Depuis le début du 20ème siècle les mathématiciens se sont rendu compte que les formules logiques qu’ils emploient ressemblent à des molécules. Elles s’agrègent les unes aux autres par des connecteurs logiques et peuvent se disloquer par les règles de déduction. Cette analogie forte entre la chimie et les systèmes formels axiomatisés ne doit pas faire oublier des différences évidentes entre les deux situations — température, énergie, valence, vitesse de réaction, etc. n’ont pas leur correspondant en mathématiques. Mais il n’y a pas d’obstacle néanmoins à s’en servir comme support d’une réflexion philosophique si l’on reste vigilent à n’en tirer que des interrogations ou des heuristiques qui concernent la combinatoire uniquement.
Il revient à Quine d’avoir montré la fécondité de cette façon de raisonner en philosophie lorsqu’il utilise des propriétés des langages formels pour mettre en évidence des phénomènes relatifs aux langues réelles, ce qui lui fit découvrir ses fameuses thèses de la relativité de l’ontologie, de l’indétermination de la traduction, et de la sous-détermination des théories par l’expérience.

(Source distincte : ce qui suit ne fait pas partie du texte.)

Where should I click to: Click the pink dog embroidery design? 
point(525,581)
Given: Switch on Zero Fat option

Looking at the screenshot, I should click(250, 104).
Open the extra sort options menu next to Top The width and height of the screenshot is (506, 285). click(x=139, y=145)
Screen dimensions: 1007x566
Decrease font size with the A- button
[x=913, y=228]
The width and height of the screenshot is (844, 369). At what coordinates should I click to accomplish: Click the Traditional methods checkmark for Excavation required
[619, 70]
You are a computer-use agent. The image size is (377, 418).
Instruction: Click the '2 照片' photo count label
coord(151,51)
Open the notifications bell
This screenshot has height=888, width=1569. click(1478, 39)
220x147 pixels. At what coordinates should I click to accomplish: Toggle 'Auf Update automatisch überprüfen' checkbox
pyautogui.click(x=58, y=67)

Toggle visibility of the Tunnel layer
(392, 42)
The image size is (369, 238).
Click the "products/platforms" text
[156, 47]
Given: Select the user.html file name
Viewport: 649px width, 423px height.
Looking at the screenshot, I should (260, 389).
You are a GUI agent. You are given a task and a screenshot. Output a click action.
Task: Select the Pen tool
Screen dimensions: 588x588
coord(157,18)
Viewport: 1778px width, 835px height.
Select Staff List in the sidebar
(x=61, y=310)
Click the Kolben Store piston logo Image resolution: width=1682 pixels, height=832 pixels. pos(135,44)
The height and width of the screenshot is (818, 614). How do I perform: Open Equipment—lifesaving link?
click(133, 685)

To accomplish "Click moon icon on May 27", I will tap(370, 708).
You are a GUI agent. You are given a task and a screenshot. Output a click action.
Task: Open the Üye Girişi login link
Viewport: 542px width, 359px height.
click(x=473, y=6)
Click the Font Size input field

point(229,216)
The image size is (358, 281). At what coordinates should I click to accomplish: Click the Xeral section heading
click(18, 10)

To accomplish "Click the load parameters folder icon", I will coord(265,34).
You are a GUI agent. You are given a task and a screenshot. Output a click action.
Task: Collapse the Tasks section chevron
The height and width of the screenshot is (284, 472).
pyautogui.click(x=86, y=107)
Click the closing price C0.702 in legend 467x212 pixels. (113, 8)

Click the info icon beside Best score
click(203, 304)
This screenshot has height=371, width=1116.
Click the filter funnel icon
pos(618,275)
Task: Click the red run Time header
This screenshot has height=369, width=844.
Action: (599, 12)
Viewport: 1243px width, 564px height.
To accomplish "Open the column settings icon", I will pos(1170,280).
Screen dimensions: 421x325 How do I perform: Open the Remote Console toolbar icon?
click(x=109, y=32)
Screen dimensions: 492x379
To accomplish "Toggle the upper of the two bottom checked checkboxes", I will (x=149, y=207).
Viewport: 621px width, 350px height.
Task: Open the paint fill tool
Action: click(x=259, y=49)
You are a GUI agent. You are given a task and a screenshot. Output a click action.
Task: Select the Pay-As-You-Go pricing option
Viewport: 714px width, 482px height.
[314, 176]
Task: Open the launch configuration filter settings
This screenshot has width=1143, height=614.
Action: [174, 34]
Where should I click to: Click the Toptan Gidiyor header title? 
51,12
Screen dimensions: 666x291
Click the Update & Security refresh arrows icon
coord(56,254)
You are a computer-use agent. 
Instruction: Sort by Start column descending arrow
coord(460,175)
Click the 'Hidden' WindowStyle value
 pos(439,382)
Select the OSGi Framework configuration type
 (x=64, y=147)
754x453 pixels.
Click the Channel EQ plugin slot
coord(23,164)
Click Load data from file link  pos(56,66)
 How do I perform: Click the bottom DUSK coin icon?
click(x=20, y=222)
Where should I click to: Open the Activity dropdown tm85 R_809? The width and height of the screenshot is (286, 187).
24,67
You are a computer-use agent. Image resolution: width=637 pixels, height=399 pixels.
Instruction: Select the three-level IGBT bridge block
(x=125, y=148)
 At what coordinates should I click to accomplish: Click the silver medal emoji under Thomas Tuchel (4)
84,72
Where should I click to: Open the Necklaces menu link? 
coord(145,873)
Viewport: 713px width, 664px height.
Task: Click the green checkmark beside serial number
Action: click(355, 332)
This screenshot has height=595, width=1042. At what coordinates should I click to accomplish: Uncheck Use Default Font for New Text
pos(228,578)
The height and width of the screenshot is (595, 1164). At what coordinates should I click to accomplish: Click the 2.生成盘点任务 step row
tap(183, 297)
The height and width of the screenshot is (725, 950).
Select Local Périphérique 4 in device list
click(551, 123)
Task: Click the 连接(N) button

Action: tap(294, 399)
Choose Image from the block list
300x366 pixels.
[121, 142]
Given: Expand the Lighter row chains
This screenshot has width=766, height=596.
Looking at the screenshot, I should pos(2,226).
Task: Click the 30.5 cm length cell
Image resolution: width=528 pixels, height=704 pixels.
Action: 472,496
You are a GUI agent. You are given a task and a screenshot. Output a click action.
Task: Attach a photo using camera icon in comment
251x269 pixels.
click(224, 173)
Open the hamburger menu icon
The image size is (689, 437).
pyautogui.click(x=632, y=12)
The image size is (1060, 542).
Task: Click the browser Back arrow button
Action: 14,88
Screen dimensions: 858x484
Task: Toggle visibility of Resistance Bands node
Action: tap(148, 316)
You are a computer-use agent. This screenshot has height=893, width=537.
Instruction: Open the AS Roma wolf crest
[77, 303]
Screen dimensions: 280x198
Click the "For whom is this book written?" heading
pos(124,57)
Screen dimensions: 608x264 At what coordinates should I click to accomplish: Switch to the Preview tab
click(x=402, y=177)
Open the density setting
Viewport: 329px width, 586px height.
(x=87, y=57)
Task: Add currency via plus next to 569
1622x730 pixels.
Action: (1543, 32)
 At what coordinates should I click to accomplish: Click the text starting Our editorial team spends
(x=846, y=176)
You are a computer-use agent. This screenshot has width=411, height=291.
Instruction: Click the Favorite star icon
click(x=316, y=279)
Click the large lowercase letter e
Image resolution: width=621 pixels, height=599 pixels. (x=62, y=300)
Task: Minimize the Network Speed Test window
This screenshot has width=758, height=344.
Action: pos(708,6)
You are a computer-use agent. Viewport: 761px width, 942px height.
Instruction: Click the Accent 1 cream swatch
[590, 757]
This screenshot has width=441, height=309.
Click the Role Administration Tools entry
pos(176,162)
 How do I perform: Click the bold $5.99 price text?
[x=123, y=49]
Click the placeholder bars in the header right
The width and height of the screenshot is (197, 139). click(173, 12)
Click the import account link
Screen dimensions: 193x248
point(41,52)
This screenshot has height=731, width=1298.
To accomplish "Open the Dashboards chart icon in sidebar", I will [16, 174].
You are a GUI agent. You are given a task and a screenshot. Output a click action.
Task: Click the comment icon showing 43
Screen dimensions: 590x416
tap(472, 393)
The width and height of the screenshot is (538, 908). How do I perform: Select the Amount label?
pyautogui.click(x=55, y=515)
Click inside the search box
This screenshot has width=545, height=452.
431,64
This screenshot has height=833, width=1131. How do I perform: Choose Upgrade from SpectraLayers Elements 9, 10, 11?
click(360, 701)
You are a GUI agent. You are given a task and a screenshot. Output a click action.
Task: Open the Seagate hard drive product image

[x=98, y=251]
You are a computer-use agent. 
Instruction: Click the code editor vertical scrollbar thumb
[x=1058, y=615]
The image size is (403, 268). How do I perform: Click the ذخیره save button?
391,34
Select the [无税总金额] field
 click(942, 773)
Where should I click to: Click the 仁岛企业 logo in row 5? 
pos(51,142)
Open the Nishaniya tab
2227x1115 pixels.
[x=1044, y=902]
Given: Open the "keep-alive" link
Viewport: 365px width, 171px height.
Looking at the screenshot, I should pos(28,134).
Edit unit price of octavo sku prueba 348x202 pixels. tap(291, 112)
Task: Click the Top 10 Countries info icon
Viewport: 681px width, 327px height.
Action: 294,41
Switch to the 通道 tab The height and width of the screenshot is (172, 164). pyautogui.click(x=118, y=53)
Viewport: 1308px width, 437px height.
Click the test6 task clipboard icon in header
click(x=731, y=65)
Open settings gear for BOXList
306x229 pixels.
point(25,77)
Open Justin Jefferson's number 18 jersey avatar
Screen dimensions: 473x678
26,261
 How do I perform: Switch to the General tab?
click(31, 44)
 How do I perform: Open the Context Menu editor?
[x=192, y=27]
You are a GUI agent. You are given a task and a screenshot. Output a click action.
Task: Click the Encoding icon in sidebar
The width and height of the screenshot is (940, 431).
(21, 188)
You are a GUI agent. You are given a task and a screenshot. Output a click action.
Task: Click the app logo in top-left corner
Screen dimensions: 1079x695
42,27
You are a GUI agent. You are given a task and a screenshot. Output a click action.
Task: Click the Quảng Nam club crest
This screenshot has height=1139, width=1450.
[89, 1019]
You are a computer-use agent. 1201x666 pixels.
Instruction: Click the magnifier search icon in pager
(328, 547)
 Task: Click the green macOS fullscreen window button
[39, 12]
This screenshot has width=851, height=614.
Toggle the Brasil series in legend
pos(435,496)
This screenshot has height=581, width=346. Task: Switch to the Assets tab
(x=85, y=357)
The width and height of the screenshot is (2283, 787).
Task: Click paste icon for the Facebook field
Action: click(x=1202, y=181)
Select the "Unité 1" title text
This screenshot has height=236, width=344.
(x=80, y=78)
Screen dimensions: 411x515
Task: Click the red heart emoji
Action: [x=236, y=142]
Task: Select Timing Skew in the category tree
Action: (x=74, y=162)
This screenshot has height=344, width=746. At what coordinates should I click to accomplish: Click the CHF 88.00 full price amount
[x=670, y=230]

Les mathématiques sont alors utilisées selon une démarche que l’on peut appeler abductive où un modèle n’est pas destiné à résumer le réel ou en exprimer une loi mais plutôt à illustrer des possibilités de configurations compatibles avec ce qu’on sait et difficiles à imaginer.
Ce que les systèmes formels nous enseignent particulièrement clairement c’est la complexité des résultats des opérations de concaténation et de scission. L’itération de l’opération de coller ensemble puis de casser autrement n’est pas du tout quelque chose de simple. Même avec un petit nombre de formules finies au départ, le résultat peut être indécidable, c’est-à-dire être au-delà de ce que peuvent traiter les algorithmes.
Ceci porte à penser que la considération d’une protéine ne permet pas, en général, de savoir de quelle configuration génétique elle provient. Aussi les biologistes procèdent-ils dans l’autre sens, en perturbant le système génétique par addition d’une séquence provenant d’ailleurs pour voir ce qui se passe chez l’être vivant ainsi modifié.
La question qui se pose alors est double. D’une part savoir si le système modifié est viable — ce qui s’exprime en mathématique par le fait qu’il est non-contradictoire. D’autre part savoir si le système modifié est susceptible de perturber son environnement et de quelle façon. Et là l’analogie avec les mathématiques doit être raffinée en nous plaçant dans une sous-théorie d’une théorie donnée afin de disposer d’un contexte.
Dans cet esprit nous poussons la réflexion pour dégager des non-dits des pratiques de biologie de synthèse et des OGM.
Notre analyse conclut à la nature religieuse de la croyance des chercheurs à une résilience globale de la nature aux perturbations de la combinatoire génétique moléculaire.